Fort Chabrol à Seraing: le forcené blessé lors de son interpellation

28/05/14 à 17:36 - Mise à jour à 17:36

Source: Le Vif

Le Sérésien de 47 ans, qui s'était retranché mercredi après-midi dans son habitation de la rue du Fort, a été touché au poumon lors de son interpellation, a précisé dans la soirée Philippe Dulieu, procureur provincial de Liège. Ses jours ne sont plus en danger.

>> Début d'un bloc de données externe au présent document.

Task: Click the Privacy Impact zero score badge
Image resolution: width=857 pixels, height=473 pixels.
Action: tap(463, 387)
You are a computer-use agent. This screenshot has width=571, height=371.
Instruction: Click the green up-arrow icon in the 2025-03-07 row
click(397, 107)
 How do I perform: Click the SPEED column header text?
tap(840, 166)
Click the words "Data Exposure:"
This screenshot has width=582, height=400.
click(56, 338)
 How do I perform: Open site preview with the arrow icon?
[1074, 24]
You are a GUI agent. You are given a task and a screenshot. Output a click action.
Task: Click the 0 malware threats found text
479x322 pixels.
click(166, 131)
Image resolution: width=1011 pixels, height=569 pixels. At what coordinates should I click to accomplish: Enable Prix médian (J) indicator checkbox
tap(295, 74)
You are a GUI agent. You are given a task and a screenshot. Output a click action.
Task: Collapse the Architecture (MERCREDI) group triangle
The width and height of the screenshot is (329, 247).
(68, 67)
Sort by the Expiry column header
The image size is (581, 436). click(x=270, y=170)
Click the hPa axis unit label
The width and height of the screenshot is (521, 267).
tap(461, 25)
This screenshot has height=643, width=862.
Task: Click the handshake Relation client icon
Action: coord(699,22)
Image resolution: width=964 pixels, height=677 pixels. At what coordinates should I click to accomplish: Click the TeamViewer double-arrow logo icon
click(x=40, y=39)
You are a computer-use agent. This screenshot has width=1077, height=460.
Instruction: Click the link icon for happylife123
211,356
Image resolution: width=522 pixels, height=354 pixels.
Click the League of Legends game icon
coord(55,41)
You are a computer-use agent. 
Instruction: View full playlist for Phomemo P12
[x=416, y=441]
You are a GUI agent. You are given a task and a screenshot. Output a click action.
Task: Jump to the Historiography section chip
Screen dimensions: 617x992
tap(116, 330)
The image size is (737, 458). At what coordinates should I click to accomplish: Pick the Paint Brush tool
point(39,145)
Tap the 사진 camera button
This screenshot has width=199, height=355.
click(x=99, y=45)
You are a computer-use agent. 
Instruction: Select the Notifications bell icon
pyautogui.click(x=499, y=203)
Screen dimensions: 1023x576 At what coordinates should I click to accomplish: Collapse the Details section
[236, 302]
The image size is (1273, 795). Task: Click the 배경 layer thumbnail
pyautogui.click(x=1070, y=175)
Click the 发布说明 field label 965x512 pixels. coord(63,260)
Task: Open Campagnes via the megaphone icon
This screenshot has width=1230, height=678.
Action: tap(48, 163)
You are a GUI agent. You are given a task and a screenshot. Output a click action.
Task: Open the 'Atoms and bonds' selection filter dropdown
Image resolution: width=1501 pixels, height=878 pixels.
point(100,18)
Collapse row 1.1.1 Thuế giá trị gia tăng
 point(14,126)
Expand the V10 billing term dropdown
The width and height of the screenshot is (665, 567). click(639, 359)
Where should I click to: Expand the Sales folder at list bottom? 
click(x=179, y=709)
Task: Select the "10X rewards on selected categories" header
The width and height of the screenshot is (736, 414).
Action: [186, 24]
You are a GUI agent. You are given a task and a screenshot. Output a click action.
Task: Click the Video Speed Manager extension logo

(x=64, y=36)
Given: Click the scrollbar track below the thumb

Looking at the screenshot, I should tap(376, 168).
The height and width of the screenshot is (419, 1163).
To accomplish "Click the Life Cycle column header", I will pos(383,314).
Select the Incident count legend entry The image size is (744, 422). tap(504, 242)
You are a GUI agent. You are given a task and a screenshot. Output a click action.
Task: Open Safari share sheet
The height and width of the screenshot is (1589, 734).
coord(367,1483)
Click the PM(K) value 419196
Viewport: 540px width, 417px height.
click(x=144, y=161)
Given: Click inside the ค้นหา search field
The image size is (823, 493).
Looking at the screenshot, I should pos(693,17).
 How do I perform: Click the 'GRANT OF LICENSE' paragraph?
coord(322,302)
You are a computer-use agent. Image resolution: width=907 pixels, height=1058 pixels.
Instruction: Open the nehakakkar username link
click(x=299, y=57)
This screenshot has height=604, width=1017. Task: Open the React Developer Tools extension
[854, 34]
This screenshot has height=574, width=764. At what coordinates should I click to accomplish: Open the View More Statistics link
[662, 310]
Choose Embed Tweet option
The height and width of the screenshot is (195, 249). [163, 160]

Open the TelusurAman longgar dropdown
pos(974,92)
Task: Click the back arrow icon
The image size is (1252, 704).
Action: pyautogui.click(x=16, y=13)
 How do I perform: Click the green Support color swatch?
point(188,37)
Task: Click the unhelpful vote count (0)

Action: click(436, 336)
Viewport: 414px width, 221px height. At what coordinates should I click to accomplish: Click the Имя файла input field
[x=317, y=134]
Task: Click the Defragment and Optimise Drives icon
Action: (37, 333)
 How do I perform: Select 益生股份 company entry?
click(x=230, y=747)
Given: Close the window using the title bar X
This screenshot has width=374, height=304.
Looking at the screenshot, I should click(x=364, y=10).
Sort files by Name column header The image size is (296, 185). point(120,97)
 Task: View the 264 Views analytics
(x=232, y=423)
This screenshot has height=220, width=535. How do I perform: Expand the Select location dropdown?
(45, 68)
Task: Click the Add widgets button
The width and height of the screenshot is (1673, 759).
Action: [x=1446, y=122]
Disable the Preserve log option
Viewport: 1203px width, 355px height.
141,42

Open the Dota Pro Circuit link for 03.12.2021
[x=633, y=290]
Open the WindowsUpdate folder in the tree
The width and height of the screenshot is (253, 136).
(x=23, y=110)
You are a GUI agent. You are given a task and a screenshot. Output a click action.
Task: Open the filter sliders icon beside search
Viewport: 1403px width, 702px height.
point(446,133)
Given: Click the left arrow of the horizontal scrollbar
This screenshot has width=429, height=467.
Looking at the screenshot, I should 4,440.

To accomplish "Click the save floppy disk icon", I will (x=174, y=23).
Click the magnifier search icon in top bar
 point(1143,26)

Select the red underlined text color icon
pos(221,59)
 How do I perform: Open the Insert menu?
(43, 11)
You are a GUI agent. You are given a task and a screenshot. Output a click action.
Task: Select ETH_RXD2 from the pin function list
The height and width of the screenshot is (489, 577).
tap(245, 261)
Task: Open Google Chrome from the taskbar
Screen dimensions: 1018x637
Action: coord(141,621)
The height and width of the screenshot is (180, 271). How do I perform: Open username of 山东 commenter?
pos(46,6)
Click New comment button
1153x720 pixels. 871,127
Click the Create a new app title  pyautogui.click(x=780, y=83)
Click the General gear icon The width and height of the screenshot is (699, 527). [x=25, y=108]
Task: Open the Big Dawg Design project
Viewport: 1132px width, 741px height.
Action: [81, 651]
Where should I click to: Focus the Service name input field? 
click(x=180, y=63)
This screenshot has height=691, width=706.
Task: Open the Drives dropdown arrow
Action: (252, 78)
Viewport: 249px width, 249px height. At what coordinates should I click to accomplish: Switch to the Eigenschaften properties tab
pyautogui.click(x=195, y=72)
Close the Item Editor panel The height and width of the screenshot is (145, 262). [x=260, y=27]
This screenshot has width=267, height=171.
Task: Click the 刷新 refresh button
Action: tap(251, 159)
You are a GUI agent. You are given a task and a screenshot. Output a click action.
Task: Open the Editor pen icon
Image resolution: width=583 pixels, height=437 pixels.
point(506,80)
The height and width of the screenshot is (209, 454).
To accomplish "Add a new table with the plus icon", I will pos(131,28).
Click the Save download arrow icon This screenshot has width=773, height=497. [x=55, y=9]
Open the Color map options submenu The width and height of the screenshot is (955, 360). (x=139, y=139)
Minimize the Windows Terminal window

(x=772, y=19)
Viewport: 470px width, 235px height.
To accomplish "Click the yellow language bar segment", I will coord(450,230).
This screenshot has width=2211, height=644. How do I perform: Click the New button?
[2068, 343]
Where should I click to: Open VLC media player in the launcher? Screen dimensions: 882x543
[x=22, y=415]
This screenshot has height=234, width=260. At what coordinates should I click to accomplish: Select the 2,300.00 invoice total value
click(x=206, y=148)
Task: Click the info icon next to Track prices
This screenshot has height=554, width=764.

Fort Chabrol à Seraing: le forcené blessé lors de son interpellation

© Imageglobe

L'unité spéciale d'intervention a décidé de passer à l'action vers 19 heures et elle s'est alors retrouvée en face du forcené qui est sorti de son habitation une arme à la main. Le quadragénaire a agité son arme en direction des policiers avant de tirer en l'air. Un des membres de l'escadron d'intervention a alors tiré en direction du Sérésien afin de le neutraliser. Une seule balle a été tirée et elle s'est logée dans l'un des poumons de l'individu, a expliqué M. Dulieu.

Le quadragénaire n'est pas connu de la justice mais il présente de sérieux antécédents psychiatriques, a ajouté le procureur provincial.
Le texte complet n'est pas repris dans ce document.